“Grown-ups don't look like grown-ups on the inside either. Outside, they're big and thoughtless and they always know what they're doing. Inside, they look just like they always have. Like they did when they were your age. Truth is, there aren't any grown-ups. Not one, in the whole wide world.”
― The Ocean at the End of the Lane
I hope it’s
not a cop-out to say that my favorite narrator exists in my favorite (fiction)
book, The Ocean at the End of the Lane by
Neil Gaiman. The book is a semi-autobiographical recounting of fantastical
events that take place in a half-imagined version of the author’s childhood. Most of the story
is narrated 1st person, potentially
unreliably, from the perspective of a fictional 6-year-old version of the
author, though the beginning and ending are narrated by a world-weary fictional
version of the adult author.
The experience
is so powerful as an adult reader because you sympathize with the adult
narrator and his sadness, his exhaustion, his nostalgia, and his sense of being
overwhelmed by memory when the sight of his childhood friend’s pond opens the
floodgates of events he’d forgotten. It is also so immersive when the narration
switches from the adult narrator to the child version of himself. He speaks
like a small child would speak, he looks at the world in the way a child looks
at the world, his interests are child-like, etc. And yet, the genius of Gaiman’s
work (in my opinion) is that he persuades you, the reader, to believe that
beyond behind or underneath the surfaces of what we can touch, see, hear, etc. there is a deep, old,
powerful magic that only asks us to look for it to know that it’s there. The
child narrator does misreport some things due to naiveté, yes, but he also is
able to see the deeper magic around him that the adults in his life simply
cannot (or will not) see.
This
particular narration style and the conceit of the novel are very interesting
from a narratology standpoint. They sit right on the apex of the argument
between traditional narratology and more recent narratologists who argue for a “middle
way” of considering either the author himself or the fictional narrator to be “the
highest textual speaker position.” In one layer, we consider that Neil Gaiman
himself considers this novel to be semi-autobiographical, himself being
portrayed in an intentional sense by the child narrator. In another layer, we
consider the fact that 1.) this is magical realism verging on fantasy, and so
some of the events and characters do not resemble our known universe, and 2.)
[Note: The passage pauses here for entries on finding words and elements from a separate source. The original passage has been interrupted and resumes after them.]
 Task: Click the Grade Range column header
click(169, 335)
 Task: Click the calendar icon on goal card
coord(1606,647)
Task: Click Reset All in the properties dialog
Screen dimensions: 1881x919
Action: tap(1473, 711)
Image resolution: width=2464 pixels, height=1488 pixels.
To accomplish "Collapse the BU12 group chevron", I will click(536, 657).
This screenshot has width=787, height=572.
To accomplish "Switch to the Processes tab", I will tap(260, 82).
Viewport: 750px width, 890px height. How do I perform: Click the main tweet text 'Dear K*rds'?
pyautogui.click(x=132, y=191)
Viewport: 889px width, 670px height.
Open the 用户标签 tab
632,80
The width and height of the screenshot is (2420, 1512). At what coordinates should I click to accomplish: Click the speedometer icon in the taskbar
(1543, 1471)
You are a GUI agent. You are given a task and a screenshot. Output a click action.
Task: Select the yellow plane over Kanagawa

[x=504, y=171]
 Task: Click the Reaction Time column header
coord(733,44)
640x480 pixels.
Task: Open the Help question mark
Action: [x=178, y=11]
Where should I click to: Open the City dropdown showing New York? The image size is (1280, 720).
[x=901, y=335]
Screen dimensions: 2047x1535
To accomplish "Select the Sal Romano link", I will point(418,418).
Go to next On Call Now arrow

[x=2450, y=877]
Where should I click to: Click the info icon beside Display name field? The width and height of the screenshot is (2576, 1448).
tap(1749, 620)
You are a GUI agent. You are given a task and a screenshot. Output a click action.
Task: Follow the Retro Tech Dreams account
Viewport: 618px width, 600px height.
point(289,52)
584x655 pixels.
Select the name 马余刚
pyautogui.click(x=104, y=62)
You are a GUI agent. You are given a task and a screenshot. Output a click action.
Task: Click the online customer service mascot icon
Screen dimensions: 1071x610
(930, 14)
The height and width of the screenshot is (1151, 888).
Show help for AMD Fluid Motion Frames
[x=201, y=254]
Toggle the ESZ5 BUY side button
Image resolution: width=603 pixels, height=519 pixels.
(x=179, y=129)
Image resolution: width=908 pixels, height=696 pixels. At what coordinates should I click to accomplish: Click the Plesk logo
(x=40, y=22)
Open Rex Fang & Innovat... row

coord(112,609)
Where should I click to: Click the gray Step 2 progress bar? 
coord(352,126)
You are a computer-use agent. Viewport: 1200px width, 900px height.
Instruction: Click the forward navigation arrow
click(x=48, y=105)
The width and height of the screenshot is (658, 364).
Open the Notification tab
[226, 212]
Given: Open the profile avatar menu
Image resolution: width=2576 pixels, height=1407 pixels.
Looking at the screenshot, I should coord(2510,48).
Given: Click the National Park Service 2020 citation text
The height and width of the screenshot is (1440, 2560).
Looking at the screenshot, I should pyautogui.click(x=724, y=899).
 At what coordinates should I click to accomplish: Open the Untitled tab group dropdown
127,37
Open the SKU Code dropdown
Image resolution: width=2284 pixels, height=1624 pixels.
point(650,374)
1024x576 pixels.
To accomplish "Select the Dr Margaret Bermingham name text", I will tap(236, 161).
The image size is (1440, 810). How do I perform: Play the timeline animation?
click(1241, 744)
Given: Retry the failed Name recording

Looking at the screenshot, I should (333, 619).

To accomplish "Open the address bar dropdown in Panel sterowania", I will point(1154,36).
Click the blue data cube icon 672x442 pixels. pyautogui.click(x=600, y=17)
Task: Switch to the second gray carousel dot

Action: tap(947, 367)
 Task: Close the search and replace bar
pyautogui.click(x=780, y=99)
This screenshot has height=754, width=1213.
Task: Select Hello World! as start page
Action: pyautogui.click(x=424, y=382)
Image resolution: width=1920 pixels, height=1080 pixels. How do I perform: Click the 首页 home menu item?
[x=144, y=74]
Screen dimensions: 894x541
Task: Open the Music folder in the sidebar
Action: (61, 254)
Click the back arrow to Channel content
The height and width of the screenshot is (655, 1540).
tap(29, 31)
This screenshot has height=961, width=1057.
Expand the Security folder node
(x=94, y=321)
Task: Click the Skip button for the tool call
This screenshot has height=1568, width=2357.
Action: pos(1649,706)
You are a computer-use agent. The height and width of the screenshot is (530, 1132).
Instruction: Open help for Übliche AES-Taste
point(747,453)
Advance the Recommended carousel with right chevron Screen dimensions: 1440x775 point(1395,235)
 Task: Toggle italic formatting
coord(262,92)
even if this were a straight fictionalized autobiography, Gaiman as an adult
man cannot seamlessly depict himself as a child using a child’s voice, thinking
a child’s thoughts because he is no longer a child; he is thinking with his
adult brain. I think Gaiman would agree with this, as he has spoken about how
this is a novel about what we lose as we grow up and move on. Thus the narrator
is the author, and at the same time he is a fictional character.